Question

In Exercises $$39-60,$$ sketch the graph of the function. (Include two full periods.)$$y=-3 \cos (6 x+\pi)$$

Answer

**step1 Identify the General Form and Parameters**

The given function is of the form $$y = A \cos(Bx - C) + D$$. By comparing the given function $$y=-3 \cos (6 x+\pi)$$ to this general form, we can identify the values of A, B, C, and D.

$$A = -3$$

$$B = 6$$

To determine C, we rewrite the term $$(6x+\pi)$$ as $$6(x - (-\frac{\pi}{6}))$$ or $$6x - (-\pi)$$. So, $$C = -\pi$$.

$$D = 0$$

**step2 Determine Amplitude and Reflection**

The amplitude of the function is the absolute value of A. The sign of A indicates whether the graph is reflected across the x-axis.

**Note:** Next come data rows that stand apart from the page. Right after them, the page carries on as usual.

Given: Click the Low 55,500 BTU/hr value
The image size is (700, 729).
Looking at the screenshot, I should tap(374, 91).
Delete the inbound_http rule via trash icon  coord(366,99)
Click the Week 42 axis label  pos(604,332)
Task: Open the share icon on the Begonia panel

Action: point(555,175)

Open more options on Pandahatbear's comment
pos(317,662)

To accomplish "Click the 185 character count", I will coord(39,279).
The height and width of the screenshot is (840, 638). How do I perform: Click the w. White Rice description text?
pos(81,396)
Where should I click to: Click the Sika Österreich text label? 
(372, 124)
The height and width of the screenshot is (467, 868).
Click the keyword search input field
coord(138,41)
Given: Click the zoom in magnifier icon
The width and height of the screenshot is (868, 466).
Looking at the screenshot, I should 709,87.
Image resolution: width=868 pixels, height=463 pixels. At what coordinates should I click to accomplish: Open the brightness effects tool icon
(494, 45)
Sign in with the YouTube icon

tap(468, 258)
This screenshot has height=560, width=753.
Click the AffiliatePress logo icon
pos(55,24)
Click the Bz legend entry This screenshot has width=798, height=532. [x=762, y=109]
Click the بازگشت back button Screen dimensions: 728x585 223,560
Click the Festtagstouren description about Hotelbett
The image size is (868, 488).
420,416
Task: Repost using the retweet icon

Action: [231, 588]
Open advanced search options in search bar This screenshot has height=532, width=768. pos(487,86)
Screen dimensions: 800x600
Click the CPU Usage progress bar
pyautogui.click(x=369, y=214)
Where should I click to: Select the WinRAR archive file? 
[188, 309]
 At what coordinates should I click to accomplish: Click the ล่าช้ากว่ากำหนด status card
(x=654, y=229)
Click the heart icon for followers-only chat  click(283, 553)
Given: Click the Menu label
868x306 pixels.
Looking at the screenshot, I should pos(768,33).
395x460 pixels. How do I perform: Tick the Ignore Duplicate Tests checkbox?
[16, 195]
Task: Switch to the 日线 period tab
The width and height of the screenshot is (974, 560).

$$ \text{Amplitude} = |A| = |-3| = 3 $$

Since A is negative, the graph is reflected across the x-axis compared to a standard cosine graph. This means that instead of starting at its maximum value, the graph will start at its minimum value (relative to the amplitude), then go through the midline, reach its maximum, and so on.

**step3 Calculate the Period**

The period (T) of a trigonometric function determines the length of one complete cycle of the graph. For a cosine function, it is calculated using the formula involving B.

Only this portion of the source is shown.